Saved entries:
[Start of Attachment]

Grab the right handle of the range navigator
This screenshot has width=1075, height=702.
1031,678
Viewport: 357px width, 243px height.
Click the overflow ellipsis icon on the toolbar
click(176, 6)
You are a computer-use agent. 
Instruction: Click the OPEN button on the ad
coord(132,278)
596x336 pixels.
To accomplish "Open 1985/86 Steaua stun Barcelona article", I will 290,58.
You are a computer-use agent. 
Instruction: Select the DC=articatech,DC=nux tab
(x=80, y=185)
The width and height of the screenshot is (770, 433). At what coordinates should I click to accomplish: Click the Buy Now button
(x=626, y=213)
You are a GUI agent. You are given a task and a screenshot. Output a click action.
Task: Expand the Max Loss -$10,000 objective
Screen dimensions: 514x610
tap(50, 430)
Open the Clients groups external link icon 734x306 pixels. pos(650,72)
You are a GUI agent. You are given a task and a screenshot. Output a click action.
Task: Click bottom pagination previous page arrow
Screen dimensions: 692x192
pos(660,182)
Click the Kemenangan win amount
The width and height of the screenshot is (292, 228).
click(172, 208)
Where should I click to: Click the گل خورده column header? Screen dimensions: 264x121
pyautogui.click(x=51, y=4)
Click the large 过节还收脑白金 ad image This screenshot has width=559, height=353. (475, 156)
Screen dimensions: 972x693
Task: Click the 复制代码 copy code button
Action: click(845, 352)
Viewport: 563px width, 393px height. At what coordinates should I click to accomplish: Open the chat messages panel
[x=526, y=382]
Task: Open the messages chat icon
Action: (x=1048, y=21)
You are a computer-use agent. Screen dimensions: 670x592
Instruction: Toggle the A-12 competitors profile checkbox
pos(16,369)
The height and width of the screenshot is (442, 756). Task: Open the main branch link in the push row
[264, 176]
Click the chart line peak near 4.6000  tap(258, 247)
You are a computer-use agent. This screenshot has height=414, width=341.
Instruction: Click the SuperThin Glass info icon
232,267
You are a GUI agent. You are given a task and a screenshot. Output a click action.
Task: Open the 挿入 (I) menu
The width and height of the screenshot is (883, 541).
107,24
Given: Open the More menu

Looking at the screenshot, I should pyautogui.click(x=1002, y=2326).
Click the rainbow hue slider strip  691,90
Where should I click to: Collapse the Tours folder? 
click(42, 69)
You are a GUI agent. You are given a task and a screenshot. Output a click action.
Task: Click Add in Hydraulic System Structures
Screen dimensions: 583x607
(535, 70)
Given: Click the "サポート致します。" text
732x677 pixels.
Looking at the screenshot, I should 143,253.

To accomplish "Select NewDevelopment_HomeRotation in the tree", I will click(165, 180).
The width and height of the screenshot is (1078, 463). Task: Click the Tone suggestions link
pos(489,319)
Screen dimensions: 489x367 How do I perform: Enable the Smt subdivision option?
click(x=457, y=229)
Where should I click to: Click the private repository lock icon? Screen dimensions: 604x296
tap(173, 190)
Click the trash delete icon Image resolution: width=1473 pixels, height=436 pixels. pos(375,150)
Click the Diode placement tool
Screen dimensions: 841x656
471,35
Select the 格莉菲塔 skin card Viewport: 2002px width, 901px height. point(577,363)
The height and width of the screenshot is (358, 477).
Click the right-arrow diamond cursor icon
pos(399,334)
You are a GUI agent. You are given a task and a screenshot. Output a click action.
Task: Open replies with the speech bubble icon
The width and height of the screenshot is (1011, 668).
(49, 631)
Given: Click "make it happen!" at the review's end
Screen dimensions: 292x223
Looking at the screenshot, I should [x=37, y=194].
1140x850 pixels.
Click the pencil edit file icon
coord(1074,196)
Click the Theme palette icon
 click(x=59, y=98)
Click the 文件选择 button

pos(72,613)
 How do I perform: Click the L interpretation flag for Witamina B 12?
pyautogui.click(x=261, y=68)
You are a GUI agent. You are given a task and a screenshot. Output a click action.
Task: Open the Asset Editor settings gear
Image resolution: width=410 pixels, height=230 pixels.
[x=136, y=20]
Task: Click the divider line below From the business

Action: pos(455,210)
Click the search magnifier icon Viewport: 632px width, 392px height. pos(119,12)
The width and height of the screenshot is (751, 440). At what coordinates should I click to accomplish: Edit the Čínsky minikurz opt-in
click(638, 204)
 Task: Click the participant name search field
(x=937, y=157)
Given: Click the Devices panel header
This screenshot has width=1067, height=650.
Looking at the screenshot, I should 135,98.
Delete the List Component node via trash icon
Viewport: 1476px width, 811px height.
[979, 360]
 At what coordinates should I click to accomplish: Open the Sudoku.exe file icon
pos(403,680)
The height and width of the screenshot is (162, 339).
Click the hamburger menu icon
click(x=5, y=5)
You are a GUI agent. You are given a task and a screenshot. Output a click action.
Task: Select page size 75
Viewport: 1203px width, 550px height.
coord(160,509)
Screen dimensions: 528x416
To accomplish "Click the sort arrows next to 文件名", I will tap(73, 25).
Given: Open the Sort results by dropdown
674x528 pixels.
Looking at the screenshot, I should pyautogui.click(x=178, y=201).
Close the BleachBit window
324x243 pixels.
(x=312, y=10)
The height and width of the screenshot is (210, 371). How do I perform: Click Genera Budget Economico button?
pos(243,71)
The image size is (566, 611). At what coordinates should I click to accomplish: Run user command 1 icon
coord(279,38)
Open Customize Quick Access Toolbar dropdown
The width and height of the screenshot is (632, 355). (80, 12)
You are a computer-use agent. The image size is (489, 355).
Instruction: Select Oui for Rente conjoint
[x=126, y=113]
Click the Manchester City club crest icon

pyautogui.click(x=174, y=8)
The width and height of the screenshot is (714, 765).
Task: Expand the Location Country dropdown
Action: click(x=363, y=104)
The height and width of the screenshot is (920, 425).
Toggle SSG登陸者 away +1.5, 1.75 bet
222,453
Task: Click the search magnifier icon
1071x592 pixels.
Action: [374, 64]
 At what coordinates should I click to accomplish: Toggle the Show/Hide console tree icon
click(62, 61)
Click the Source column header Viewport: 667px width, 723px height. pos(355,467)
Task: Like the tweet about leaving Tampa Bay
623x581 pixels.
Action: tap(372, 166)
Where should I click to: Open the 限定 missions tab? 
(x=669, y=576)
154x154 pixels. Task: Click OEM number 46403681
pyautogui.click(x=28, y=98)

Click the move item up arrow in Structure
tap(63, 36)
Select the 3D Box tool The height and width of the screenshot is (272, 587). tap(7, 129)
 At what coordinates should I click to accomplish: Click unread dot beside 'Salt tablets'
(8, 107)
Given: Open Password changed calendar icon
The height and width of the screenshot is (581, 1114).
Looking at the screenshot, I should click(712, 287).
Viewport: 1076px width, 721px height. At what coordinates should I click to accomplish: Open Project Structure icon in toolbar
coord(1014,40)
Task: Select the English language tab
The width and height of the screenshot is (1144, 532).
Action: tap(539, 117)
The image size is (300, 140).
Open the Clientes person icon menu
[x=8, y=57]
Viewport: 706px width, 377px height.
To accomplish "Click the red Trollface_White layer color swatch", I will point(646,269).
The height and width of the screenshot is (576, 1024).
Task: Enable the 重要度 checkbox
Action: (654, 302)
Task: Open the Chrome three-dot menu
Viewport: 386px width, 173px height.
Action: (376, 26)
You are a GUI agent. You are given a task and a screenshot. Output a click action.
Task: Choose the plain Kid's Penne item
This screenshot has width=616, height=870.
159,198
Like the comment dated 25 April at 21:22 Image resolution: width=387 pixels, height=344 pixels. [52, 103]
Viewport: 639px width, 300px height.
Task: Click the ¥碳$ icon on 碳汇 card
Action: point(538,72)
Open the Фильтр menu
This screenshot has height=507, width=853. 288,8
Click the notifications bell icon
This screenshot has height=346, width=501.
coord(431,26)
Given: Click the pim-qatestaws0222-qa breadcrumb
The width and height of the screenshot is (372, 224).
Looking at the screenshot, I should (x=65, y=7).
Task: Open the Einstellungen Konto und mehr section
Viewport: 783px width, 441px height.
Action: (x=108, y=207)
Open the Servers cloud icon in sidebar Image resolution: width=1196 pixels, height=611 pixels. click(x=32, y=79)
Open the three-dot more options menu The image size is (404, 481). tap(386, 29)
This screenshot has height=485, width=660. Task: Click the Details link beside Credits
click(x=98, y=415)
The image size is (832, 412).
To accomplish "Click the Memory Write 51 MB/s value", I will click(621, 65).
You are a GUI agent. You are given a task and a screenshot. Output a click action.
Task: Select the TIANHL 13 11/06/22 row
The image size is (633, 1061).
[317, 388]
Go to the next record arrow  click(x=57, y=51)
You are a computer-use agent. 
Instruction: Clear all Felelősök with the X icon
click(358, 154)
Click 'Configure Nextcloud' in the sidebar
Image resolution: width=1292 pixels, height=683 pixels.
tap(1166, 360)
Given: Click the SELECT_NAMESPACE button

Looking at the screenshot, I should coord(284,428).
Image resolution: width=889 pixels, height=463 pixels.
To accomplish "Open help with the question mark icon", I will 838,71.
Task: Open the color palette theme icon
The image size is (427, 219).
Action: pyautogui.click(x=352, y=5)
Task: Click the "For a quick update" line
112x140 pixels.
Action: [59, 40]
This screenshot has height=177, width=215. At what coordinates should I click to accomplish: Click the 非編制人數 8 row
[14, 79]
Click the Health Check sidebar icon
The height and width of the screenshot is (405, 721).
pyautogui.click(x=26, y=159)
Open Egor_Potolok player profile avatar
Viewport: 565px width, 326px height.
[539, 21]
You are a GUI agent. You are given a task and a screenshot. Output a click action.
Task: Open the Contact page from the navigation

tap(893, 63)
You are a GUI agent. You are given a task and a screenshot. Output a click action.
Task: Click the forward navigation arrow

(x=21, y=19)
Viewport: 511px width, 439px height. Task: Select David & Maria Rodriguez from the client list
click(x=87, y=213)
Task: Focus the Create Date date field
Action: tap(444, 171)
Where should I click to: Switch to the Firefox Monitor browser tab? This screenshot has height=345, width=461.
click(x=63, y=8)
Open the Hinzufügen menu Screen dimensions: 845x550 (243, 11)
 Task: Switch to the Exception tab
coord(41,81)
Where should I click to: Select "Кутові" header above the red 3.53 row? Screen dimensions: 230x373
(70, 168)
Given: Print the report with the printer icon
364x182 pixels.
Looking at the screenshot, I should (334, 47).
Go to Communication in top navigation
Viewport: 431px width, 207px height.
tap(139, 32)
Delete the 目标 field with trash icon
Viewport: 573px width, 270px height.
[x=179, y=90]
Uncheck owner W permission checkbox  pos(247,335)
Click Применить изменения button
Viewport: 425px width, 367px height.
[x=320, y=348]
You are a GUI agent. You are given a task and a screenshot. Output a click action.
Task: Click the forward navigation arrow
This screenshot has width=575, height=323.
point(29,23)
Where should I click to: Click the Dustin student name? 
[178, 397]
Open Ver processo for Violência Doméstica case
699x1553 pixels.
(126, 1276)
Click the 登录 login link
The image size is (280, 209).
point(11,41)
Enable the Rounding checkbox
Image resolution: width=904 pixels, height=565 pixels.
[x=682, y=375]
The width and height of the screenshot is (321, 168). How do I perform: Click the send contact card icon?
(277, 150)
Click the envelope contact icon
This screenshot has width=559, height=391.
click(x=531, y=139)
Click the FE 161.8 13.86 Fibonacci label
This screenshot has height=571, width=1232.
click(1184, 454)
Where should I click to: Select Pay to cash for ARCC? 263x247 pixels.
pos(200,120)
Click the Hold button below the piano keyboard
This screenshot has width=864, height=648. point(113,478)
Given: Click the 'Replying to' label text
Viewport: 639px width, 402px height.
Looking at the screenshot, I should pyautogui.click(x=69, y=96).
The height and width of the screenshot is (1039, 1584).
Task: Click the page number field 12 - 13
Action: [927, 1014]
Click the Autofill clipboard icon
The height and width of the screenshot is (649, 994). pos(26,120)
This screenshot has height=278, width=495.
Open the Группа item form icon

[End of Attachment]

## Prompt
Whenever a line of the entries contains the string "sidebar", copy that line.

## Answer to this problem
Open the Servers cloud icon in sidebar Image resolution: width=1196 pixels, height=611 pixels. click(x=32, y=79)
Click 'Configure Nextcloud' in the sidebar
Click the Health Check sidebar icon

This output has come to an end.